It was her years as a teacher in the Seattle-area Catholic School system that made Sister Judy Byron particularly sensitive to gun violence. “We had fire drills in Washington, we had earthquake drills, but never in my wildest imagination would I ever have thought someone would have come in with a firearm to the school where I was,” she says. And then came the school shooting at Columbine, and years later, Sandy Hook. “I remember thinking at the time, if we don’t do something now, when we’ve murdered all those little first graders, we never will. And of course we didn’t.”
She knew more could be done by one of the biggest stakeholders in gun violence: gunmakers. “Every time there’s an incident you hear from everyone—even the NRA will put out a statement—but we never hear anything from the firearms manufacturers,” says Byron, who is an Adrian Dominican Sister, an order of about 400 nuns with a motherhouse in Michigan. “They have to be part of the solution to this.”

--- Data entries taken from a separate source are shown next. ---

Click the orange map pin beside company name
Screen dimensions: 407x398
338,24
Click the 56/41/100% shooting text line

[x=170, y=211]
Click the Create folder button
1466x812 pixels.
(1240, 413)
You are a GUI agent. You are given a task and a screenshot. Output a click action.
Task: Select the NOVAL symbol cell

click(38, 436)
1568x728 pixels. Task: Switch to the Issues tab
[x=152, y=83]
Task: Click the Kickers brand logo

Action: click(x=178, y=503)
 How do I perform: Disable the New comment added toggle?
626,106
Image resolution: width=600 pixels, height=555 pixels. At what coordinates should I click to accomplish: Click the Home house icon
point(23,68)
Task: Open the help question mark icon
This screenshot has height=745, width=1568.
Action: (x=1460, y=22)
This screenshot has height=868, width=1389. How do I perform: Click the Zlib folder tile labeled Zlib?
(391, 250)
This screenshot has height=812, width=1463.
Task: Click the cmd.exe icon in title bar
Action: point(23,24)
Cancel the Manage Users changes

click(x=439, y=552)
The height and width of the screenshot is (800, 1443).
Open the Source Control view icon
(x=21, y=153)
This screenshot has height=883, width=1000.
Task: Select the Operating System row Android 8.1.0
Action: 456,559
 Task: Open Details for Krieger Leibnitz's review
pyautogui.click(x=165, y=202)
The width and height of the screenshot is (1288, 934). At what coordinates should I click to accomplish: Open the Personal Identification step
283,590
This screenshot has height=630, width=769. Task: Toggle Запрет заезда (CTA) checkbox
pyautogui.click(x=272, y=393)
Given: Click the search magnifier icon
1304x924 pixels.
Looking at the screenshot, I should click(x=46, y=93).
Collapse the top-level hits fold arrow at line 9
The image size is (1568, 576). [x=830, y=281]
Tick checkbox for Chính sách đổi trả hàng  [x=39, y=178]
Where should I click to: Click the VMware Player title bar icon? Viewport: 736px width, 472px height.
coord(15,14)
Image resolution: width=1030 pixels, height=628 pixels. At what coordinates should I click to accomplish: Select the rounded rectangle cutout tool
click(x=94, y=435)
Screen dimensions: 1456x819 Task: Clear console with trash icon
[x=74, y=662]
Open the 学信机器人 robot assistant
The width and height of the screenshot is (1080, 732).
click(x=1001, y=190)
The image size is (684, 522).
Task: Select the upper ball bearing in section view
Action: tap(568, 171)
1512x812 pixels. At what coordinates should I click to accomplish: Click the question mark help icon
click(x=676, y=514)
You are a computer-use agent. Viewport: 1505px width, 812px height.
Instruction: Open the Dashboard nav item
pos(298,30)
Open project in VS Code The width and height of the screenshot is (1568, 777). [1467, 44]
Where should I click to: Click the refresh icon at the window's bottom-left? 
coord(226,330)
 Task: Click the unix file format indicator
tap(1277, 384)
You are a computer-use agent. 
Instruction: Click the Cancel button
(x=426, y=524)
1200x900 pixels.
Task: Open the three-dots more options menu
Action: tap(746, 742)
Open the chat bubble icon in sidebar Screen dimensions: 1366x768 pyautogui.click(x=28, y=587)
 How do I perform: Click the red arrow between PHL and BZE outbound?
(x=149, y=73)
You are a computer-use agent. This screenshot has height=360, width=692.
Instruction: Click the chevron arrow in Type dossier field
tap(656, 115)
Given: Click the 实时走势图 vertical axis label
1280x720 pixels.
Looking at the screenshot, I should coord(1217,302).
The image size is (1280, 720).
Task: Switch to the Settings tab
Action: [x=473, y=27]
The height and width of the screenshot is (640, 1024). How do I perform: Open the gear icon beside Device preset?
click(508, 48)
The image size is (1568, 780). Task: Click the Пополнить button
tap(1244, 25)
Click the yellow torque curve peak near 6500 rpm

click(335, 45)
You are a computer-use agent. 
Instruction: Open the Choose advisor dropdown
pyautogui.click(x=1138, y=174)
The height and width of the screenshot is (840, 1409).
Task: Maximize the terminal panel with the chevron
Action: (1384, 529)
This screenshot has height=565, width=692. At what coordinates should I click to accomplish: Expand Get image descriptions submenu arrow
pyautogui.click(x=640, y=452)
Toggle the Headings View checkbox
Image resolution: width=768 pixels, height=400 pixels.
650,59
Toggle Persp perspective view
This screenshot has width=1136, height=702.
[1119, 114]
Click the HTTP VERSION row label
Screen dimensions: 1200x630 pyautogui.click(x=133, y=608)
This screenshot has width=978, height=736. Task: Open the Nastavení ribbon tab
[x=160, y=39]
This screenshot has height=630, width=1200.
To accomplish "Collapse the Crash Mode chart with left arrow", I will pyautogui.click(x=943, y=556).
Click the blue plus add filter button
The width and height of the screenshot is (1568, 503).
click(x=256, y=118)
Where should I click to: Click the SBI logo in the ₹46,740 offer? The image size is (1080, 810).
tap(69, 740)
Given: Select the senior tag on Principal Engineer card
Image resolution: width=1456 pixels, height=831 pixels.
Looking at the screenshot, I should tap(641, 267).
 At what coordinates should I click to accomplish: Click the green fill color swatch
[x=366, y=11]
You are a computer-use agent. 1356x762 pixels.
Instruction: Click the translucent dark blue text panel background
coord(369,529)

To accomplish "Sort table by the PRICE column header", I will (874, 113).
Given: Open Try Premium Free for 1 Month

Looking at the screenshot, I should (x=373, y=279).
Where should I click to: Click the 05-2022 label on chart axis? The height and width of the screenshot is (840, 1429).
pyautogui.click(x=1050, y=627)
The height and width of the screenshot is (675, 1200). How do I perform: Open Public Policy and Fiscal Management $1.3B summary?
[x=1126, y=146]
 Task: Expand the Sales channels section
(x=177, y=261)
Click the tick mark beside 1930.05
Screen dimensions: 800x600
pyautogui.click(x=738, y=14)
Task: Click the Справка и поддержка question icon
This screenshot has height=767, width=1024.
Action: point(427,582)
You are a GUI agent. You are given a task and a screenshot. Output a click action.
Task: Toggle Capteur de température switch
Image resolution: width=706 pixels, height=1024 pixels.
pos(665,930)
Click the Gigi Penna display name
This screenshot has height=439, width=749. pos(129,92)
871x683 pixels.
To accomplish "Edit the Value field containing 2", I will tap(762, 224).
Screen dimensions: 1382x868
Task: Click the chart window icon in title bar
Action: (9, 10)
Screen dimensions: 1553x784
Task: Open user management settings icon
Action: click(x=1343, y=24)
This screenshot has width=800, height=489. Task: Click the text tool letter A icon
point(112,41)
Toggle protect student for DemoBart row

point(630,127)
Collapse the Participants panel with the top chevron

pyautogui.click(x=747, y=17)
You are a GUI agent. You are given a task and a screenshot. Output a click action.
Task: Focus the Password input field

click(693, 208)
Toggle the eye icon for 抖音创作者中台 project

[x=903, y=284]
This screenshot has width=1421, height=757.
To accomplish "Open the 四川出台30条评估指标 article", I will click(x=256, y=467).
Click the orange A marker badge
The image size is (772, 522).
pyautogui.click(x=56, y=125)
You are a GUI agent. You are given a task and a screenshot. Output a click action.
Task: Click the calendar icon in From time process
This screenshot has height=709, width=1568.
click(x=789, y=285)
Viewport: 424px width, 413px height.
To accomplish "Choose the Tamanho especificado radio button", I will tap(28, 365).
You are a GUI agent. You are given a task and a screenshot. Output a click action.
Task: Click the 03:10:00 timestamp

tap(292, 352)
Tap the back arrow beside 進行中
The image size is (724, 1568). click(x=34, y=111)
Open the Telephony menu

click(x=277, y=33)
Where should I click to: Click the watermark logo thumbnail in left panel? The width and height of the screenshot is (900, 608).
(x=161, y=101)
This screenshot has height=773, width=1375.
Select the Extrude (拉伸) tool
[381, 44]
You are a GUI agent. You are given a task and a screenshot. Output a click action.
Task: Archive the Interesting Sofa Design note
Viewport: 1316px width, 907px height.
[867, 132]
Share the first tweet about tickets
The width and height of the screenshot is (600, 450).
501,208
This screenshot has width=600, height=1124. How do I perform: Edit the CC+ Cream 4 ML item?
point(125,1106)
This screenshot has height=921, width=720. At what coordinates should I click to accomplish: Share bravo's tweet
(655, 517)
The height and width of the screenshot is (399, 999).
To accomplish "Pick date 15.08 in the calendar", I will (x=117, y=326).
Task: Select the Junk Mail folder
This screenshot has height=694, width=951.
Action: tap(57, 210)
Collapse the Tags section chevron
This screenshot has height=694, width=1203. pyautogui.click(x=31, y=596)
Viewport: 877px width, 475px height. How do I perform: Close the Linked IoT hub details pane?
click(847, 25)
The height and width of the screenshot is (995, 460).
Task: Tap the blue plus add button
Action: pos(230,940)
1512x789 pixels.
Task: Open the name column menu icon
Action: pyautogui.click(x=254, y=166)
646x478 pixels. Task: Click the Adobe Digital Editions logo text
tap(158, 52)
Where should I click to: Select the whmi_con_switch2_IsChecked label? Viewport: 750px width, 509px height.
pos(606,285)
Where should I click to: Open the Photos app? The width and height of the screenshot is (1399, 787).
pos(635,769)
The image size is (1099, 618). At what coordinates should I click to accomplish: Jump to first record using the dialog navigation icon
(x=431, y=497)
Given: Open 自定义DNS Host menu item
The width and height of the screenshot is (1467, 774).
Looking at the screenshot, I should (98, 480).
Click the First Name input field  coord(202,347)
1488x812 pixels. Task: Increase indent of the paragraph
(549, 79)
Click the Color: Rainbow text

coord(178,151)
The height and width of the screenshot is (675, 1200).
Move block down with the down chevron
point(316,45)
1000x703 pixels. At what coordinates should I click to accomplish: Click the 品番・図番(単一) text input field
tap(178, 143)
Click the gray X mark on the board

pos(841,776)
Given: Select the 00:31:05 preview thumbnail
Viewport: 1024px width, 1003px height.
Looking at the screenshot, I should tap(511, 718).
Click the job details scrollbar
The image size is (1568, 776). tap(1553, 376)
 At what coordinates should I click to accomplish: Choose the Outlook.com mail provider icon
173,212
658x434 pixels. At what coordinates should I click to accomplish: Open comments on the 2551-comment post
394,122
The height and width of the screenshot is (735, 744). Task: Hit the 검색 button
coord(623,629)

Almost a decade after Sandy Hook but only months after horrific shootings in Buffalo, New York and Uvalde, Texas, Byron, together with an unlikely group of activists, is going head to head with the U.S.’s biggest gun manufacturer, Smith & Wesson. On Sept. 12, the storied gunmaker held its annual shareholder meeting online. Along with the usual run-of-show for these events—re-electing board members, ratifying some salaries, approving an omnibus stock plan and officially re-installing its auditors—shareholders were asked to vote on Item 5, a proposal to get the gun manufacturer to adopt a comprehensive human rights policy. Byron and her band of investors sought to encourage the company to take a look at the way its business operations may impinge on the rights of others.
The proposal did not pass, but Byron seems undaunted. “We will continue engaging these two firearm manufacturers,” she says, pointing to recent victories her group has had with a similar vote at Sturm Ruger, and as part of the consortium who asked major credit card companies to start to give gun sales a particular merchant code, which they have now agreed to do. “Many, many groups got involved in pushing [the credit card companies],” she says. With the firearm manufacturers, we seem to be only the only investors that are really engaging them on these issues.”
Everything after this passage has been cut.